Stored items
-- Opening Marker --

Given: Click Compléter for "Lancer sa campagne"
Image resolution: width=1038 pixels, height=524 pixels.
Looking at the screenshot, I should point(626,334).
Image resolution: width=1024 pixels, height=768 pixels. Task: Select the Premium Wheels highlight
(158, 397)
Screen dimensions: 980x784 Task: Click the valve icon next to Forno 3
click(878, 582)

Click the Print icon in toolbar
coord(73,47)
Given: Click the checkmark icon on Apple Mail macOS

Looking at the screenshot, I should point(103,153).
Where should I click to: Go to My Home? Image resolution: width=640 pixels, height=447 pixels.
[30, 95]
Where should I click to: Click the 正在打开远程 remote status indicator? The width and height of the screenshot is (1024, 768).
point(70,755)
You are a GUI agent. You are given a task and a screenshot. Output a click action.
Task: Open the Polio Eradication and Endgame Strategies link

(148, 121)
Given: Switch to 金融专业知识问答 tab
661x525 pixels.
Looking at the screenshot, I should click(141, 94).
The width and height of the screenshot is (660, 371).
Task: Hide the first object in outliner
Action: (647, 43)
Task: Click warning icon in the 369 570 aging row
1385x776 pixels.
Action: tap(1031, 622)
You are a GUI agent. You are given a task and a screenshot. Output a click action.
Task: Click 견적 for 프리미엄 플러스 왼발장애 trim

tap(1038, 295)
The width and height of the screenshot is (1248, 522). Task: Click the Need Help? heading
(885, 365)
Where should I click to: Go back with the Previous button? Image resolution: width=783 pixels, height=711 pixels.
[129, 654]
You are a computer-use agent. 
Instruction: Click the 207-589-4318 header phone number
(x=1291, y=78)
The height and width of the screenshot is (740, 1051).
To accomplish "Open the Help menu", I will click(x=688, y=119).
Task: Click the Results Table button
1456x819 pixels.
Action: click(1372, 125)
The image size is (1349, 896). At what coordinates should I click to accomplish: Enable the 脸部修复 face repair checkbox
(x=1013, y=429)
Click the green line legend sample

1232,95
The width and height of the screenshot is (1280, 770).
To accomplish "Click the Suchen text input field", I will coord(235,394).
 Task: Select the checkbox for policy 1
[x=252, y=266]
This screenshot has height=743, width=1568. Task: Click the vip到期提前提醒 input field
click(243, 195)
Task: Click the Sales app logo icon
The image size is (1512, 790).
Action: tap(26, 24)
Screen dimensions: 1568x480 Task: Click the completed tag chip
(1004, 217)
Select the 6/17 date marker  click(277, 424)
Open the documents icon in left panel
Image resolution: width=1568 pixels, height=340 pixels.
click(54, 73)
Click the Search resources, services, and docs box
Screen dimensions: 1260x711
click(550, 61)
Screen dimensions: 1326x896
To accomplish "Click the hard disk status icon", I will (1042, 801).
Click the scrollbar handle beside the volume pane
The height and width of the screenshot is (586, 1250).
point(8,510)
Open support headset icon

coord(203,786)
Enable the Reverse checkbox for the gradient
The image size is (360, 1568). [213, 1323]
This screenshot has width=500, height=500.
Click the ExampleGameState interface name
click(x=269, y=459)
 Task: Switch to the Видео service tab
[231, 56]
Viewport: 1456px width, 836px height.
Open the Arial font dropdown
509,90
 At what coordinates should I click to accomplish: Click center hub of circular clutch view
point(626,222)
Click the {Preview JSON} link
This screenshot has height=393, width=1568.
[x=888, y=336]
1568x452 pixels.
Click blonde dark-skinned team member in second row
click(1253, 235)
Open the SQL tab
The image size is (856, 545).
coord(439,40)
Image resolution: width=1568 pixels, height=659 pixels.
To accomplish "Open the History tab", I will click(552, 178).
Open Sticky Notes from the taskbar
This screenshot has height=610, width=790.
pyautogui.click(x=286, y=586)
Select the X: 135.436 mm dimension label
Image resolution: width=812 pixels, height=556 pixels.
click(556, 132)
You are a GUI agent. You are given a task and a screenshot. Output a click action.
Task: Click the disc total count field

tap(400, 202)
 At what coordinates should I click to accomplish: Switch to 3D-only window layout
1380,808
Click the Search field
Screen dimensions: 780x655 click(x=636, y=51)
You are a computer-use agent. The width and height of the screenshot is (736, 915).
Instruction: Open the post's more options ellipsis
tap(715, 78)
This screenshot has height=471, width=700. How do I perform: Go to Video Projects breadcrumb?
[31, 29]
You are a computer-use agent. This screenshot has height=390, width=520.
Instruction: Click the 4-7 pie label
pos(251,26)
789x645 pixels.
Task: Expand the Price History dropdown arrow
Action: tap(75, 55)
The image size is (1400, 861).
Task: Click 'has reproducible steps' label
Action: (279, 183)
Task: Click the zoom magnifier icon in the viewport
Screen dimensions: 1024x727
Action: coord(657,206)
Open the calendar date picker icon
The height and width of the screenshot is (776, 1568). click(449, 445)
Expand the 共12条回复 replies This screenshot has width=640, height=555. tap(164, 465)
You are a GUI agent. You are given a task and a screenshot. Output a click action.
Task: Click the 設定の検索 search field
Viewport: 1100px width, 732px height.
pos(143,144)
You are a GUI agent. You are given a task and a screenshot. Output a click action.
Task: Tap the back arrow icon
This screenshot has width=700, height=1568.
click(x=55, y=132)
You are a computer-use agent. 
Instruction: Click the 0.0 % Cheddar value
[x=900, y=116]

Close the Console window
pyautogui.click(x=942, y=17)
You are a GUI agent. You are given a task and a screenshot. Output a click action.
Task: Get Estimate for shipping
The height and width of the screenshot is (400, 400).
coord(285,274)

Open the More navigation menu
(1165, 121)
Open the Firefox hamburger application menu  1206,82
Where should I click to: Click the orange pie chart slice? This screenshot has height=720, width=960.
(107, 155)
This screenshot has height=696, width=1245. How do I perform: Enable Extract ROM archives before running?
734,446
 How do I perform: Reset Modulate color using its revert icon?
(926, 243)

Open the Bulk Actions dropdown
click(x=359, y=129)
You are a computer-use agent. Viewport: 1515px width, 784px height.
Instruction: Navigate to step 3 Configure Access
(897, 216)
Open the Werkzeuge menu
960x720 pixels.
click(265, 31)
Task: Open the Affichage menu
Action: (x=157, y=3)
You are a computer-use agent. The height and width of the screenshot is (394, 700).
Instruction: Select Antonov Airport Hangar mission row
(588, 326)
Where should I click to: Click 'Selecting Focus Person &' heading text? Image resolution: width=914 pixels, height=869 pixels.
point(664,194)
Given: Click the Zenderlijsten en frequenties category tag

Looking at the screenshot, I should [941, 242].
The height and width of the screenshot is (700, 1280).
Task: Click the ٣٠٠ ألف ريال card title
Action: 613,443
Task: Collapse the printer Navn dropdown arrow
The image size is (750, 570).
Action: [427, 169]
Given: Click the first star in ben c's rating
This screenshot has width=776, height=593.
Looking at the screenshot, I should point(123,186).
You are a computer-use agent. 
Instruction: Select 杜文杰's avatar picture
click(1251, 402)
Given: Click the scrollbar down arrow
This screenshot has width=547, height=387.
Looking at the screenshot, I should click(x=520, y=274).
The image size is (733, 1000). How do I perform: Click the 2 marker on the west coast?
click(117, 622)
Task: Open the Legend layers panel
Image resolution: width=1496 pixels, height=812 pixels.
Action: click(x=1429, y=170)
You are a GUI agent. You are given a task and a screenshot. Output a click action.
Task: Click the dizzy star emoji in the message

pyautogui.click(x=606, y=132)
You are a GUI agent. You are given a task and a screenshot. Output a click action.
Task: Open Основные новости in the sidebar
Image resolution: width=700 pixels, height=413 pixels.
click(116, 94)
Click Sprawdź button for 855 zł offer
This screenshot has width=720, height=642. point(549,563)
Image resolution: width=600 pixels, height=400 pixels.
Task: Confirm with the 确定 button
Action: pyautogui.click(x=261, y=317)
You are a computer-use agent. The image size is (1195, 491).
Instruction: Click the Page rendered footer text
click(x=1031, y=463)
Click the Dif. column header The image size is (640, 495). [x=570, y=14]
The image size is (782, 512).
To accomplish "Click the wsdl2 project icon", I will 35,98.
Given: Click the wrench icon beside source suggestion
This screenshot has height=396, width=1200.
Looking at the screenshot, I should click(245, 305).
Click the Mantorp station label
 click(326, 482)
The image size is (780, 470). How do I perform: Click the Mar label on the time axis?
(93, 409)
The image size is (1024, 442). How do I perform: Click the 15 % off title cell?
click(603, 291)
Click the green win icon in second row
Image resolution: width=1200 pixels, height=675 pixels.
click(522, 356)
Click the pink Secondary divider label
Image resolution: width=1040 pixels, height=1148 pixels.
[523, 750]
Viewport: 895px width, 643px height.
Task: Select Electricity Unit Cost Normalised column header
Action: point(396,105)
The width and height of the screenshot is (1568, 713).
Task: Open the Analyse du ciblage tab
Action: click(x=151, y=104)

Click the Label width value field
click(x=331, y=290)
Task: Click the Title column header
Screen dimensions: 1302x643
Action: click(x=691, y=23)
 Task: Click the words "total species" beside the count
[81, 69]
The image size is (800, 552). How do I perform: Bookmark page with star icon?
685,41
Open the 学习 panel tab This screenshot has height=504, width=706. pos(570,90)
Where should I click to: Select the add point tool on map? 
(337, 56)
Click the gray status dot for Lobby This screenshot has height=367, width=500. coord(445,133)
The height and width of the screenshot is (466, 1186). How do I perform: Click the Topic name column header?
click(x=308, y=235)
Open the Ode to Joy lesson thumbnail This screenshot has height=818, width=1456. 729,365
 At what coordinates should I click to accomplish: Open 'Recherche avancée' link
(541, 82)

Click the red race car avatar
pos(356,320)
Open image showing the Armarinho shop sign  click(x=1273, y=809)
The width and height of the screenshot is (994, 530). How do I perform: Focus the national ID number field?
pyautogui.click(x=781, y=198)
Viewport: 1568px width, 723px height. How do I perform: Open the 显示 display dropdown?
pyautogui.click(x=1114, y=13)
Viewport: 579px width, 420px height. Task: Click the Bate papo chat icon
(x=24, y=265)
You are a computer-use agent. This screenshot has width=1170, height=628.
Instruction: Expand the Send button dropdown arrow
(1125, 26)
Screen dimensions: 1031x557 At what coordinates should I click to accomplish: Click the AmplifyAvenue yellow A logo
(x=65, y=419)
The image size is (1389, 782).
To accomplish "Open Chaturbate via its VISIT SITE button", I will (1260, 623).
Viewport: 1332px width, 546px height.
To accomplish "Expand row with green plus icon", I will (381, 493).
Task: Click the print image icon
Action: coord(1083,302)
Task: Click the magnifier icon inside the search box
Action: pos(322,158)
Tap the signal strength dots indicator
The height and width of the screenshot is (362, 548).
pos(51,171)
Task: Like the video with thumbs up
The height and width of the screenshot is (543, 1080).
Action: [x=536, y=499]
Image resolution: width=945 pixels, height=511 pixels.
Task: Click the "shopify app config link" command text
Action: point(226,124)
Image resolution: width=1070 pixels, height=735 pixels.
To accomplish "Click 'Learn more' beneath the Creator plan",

-- Closing Marker --

Please give again the lines above between the line holding "The image size is (856, 545)." and the line holding "Open Sticky Notes from the taskbar", inclusive, exactly as they are and with nothing added.

The image size is (856, 545).
coord(439,40)
Image resolution: width=1568 pixels, height=659 pixels.
To accomplish "Open the History tab", I will click(552, 178).
Open Sticky Notes from the taskbar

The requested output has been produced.